» Task to carry out
Word for word, copy each record that comes after this.

Dataset entries
⟨

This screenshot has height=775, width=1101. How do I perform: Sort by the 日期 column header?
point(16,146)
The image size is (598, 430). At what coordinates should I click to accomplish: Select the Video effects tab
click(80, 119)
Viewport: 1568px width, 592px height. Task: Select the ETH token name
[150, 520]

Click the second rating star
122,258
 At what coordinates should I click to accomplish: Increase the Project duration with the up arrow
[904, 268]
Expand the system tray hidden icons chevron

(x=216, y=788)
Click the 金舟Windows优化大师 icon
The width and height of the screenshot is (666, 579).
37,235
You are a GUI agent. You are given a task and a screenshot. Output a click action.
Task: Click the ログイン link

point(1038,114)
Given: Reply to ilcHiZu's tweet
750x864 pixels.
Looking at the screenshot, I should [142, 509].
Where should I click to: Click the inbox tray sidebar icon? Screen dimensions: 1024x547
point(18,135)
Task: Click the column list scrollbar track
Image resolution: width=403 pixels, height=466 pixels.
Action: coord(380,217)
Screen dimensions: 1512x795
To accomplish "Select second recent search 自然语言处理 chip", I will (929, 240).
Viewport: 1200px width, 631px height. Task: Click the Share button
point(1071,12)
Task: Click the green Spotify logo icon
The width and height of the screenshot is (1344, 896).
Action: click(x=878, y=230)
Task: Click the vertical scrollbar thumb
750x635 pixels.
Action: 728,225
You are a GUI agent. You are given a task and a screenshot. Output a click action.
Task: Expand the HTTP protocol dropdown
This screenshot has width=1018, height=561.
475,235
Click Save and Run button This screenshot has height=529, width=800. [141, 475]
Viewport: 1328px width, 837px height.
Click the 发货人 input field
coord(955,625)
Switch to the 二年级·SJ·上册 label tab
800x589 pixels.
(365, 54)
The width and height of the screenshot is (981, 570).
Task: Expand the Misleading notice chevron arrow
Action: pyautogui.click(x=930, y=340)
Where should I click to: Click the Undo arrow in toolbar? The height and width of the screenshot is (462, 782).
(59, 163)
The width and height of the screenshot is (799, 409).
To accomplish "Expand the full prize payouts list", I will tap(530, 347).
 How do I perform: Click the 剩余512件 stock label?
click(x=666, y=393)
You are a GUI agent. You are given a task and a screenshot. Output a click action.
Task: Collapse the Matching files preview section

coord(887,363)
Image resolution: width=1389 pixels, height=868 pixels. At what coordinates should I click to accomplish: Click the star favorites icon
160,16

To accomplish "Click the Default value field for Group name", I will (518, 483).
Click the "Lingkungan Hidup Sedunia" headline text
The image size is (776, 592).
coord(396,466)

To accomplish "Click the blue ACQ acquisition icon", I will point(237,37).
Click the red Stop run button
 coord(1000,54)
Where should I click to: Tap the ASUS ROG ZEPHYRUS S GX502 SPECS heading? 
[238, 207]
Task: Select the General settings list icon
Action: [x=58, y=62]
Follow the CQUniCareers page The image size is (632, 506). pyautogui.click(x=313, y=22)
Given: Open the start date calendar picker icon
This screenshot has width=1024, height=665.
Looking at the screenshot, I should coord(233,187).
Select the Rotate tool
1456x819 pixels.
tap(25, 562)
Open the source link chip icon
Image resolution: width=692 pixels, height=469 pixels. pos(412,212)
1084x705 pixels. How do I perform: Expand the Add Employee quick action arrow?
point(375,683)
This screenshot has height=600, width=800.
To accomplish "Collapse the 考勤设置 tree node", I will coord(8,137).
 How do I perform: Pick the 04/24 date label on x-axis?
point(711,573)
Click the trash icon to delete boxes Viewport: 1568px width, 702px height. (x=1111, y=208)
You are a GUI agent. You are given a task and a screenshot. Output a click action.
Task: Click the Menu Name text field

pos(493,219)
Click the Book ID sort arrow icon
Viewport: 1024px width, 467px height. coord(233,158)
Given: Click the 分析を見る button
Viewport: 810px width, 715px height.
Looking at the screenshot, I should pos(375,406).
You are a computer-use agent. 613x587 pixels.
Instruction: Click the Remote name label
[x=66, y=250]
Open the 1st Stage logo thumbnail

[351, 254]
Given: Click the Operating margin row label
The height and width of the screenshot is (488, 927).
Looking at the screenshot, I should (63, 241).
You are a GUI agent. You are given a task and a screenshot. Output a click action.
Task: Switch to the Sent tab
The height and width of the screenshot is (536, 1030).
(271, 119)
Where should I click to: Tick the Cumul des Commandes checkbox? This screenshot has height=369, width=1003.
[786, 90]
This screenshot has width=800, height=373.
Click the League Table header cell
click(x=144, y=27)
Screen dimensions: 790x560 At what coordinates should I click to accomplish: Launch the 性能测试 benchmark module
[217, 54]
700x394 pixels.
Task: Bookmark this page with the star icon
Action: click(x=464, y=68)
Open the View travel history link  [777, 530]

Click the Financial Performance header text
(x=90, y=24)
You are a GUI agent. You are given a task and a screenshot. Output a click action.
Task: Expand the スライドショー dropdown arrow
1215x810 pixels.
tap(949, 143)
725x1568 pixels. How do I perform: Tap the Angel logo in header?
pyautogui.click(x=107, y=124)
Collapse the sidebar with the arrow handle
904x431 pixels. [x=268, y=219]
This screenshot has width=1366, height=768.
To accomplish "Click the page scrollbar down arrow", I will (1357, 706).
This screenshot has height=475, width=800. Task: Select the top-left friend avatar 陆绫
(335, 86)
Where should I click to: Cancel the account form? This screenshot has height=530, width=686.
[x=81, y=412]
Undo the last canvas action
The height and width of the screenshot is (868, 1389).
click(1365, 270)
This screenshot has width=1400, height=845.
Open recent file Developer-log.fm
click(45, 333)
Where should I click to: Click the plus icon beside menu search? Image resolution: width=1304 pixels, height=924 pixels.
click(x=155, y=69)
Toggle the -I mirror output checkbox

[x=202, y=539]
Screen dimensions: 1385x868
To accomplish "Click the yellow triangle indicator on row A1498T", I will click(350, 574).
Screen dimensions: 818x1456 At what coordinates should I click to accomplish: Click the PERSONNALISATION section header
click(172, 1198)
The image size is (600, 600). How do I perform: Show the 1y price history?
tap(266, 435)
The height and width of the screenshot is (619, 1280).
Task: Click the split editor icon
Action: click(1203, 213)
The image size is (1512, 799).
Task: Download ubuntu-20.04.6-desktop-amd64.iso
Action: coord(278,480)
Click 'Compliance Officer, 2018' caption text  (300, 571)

⟩

» Written reply
This screenshot has height=775, width=1101. How do I perform: Sort by the 日期 column header?
point(16,146)
The image size is (598, 430). At what coordinates should I click to accomplish: Select the Video effects tab
click(80, 119)
Viewport: 1568px width, 592px height. Task: Select the ETH token name
[150, 520]

Click the second rating star
122,258
 At what coordinates should I click to accomplish: Increase the Project duration with the up arrow
[904, 268]
Expand the system tray hidden icons chevron

(x=216, y=788)
Click the 金舟Windows优化大师 icon
The width and height of the screenshot is (666, 579).
37,235
You are a GUI agent. You are given a task and a screenshot. Output a click action.
Task: Click the ログイン link

point(1038,114)
Given: Reply to ilcHiZu's tweet
750x864 pixels.
Looking at the screenshot, I should [142, 509].
Where should I click to: Click the inbox tray sidebar icon? Screen dimensions: 1024x547
point(18,135)
Task: Click the column list scrollbar track
Image resolution: width=403 pixels, height=466 pixels.
Action: coord(380,217)
Screen dimensions: 1512x795
To accomplish "Select second recent search 自然语言处理 chip", I will (929, 240).
Viewport: 1200px width, 631px height. Task: Click the Share button
point(1071,12)
Task: Click the green Spotify logo icon
The width and height of the screenshot is (1344, 896).
Action: click(x=878, y=230)
Task: Click the vertical scrollbar thumb
750x635 pixels.
Action: 728,225
You are a GUI agent. You are given a task and a screenshot. Output a click action.
Task: Expand the HTTP protocol dropdown
This screenshot has width=1018, height=561.
475,235
Click Save and Run button This screenshot has height=529, width=800. [141, 475]
Viewport: 1328px width, 837px height.
Click the 发货人 input field
coord(955,625)
Switch to the 二年级·SJ·上册 label tab
800x589 pixels.
(365, 54)
The width and height of the screenshot is (981, 570).
Task: Expand the Misleading notice chevron arrow
Action: pyautogui.click(x=930, y=340)
Where should I click to: Click the Undo arrow in toolbar? The height and width of the screenshot is (462, 782).
(59, 163)
The width and height of the screenshot is (799, 409).
To accomplish "Expand the full prize payouts list", I will tap(530, 347).
 How do I perform: Click the 剩余512件 stock label?
click(x=666, y=393)
You are a GUI agent. You are given a task and a screenshot. Output a click action.
Task: Collapse the Matching files preview section

coord(887,363)
Image resolution: width=1389 pixels, height=868 pixels. At what coordinates should I click to accomplish: Click the star favorites icon
160,16

To accomplish "Click the Default value field for Group name", I will (518, 483).
Click the "Lingkungan Hidup Sedunia" headline text
The image size is (776, 592).
coord(396,466)

To accomplish "Click the blue ACQ acquisition icon", I will point(237,37).
Click the red Stop run button
 coord(1000,54)
Where should I click to: Tap the ASUS ROG ZEPHYRUS S GX502 SPECS heading? 
[238, 207]
Task: Select the General settings list icon
Action: [x=58, y=62]
Follow the CQUniCareers page The image size is (632, 506). pyautogui.click(x=313, y=22)
Given: Open the start date calendar picker icon
This screenshot has width=1024, height=665.
Looking at the screenshot, I should coord(233,187).
Select the Rotate tool
1456x819 pixels.
tap(25, 562)
Open the source link chip icon
Image resolution: width=692 pixels, height=469 pixels. pos(412,212)
1084x705 pixels. How do I perform: Expand the Add Employee quick action arrow?
point(375,683)
This screenshot has height=600, width=800.
To accomplish "Collapse the 考勤设置 tree node", I will coord(8,137).
 How do I perform: Pick the 04/24 date label on x-axis?
point(711,573)
Click the trash icon to delete boxes Viewport: 1568px width, 702px height. (x=1111, y=208)
You are a GUI agent. You are given a task and a screenshot. Output a click action.
Task: Click the Menu Name text field

pos(493,219)
Click the Book ID sort arrow icon
Viewport: 1024px width, 467px height. coord(233,158)
Given: Click the 分析を見る button
Viewport: 810px width, 715px height.
Looking at the screenshot, I should pos(375,406).
You are a computer-use agent. 613x587 pixels.
Instruction: Click the Remote name label
[x=66, y=250]
Open the 1st Stage logo thumbnail

[351, 254]
Given: Click the Operating margin row label
The height and width of the screenshot is (488, 927).
Looking at the screenshot, I should (63, 241).
You are a GUI agent. You are given a task and a screenshot. Output a click action.
Task: Switch to the Sent tab
The height and width of the screenshot is (536, 1030).
(271, 119)
Where should I click to: Tick the Cumul des Commandes checkbox? This screenshot has height=369, width=1003.
[786, 90]
This screenshot has width=800, height=373.
Click the League Table header cell
click(x=144, y=27)
Screen dimensions: 790x560 At what coordinates should I click to accomplish: Launch the 性能测试 benchmark module
[217, 54]
700x394 pixels.
Task: Bookmark this page with the star icon
Action: click(x=464, y=68)
Open the View travel history link  [777, 530]

Click the Financial Performance header text
(x=90, y=24)
You are a GUI agent. You are given a task and a screenshot. Output a click action.
Task: Expand the スライドショー dropdown arrow
1215x810 pixels.
tap(949, 143)
725x1568 pixels. How do I perform: Tap the Angel logo in header?
pyautogui.click(x=107, y=124)
Collapse the sidebar with the arrow handle
904x431 pixels. [x=268, y=219]
This screenshot has width=1366, height=768.
To accomplish "Click the page scrollbar down arrow", I will (1357, 706).
This screenshot has height=475, width=800. Task: Select the top-left friend avatar 陆绫
(335, 86)
Where should I click to: Cancel the account form? This screenshot has height=530, width=686.
[x=81, y=412]
Undo the last canvas action
The height and width of the screenshot is (868, 1389).
click(1365, 270)
This screenshot has width=1400, height=845.
Open recent file Developer-log.fm
click(45, 333)
Where should I click to: Click the plus icon beside menu search? Image resolution: width=1304 pixels, height=924 pixels.
click(x=155, y=69)
Toggle the -I mirror output checkbox

[x=202, y=539]
Screen dimensions: 1385x868
To accomplish "Click the yellow triangle indicator on row A1498T", I will click(350, 574).
Screen dimensions: 818x1456 At what coordinates should I click to accomplish: Click the PERSONNALISATION section header
click(172, 1198)
The image size is (600, 600). How do I perform: Show the 1y price history?
tap(266, 435)
The height and width of the screenshot is (619, 1280).
Task: Click the split editor icon
Action: click(1203, 213)
The image size is (1512, 799).
Task: Download ubuntu-20.04.6-desktop-amd64.iso
Action: coord(278,480)
Click 'Compliance Officer, 2018' caption text  (300, 571)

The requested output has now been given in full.